Chapter 5

142 2 2
                                        

It started off with me having to kill any vampire who attacked us. It then escalated little by little. It grew from killing threats to taking the lives of innocents and torturing them. There was always one secret I kept from them and I'm glad I did. I always hated taking lives, but I did it out of what I thought was love, over what I thought was loyalty. At night, It always replayed in my head. Alec always told me that I was just being weak and that if I had enough love for him, it wouldn't bother me.
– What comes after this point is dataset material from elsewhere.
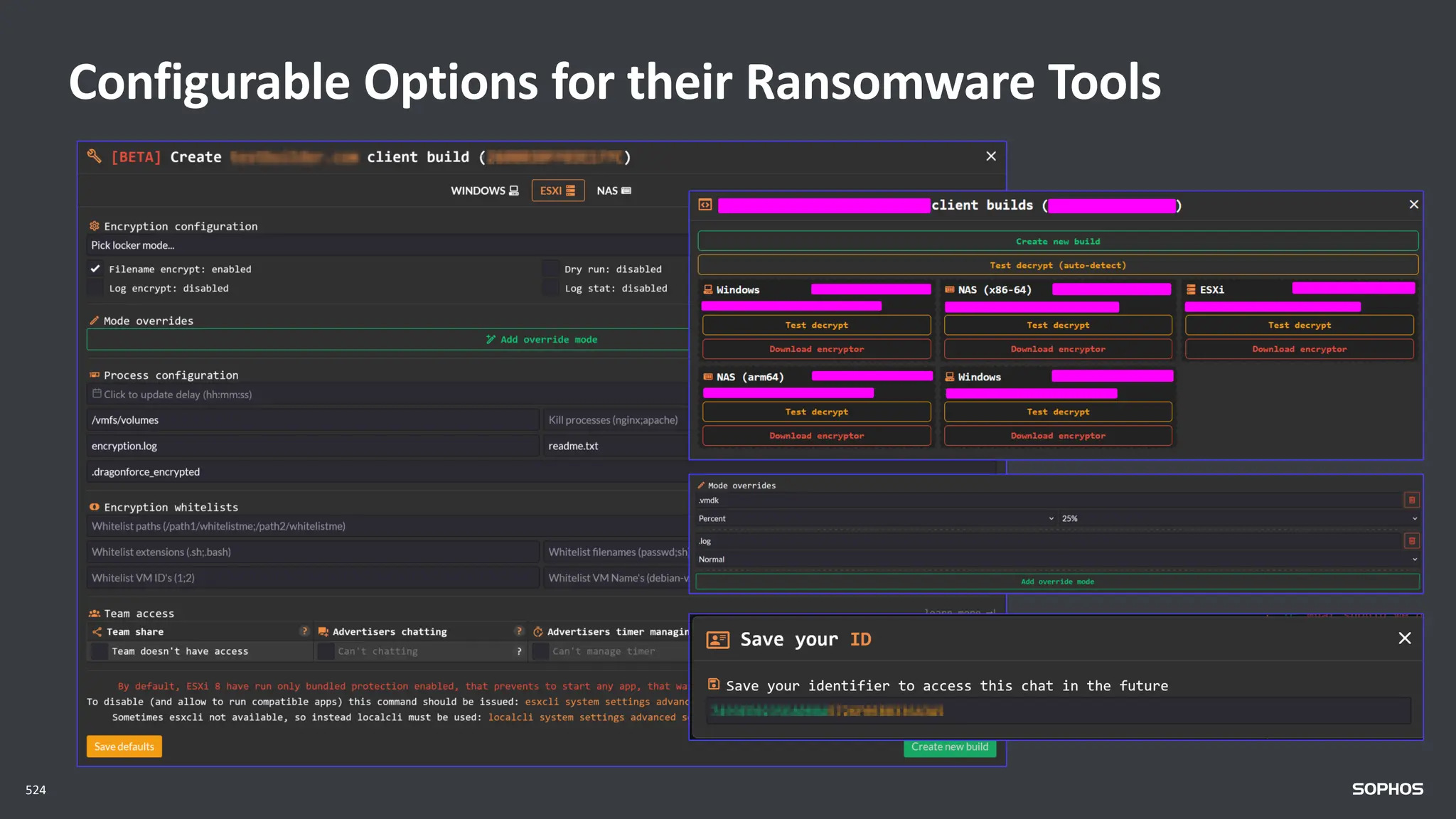Viewport: 1456px width, 819px height.
Task: Click the timer icon beside Advertisers timer managing
Action: [539, 631]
Whenever we were intimate I always got criticized. He'd always tell me that even vampires who weren't his mate could please him more. Anything I could do to make him happy, I did. There were even times he forced me to seduce vampires they wanted to kill. I always felt so disgusting after. He'd tell me to grow up. All I really wanted was support. There were also many times were I found him cheating but I always just shook it off, saying that I didn't please him enough. That never stopped the pain though. I spent many nights in the woods where we met wanting to cry but of course I couldn't. While at the palace I was also subjected to getting bit by vampires. Its one of the most painful things ever. They'd all just laugh and smile though. After I got all the scars, Alec didn't want me at all. I tried everything to get his attention but it never worked. At this point, I was so desperate to earn his love that I'd do anything and they knew that. I was so weak and so broken. That's when they gave me the mission. I denied it for months but Alec convinced me. He kissed me and told me over and over again that he loved me. I never had that before so I did it. I finally thought I gained his love but I was so wrong.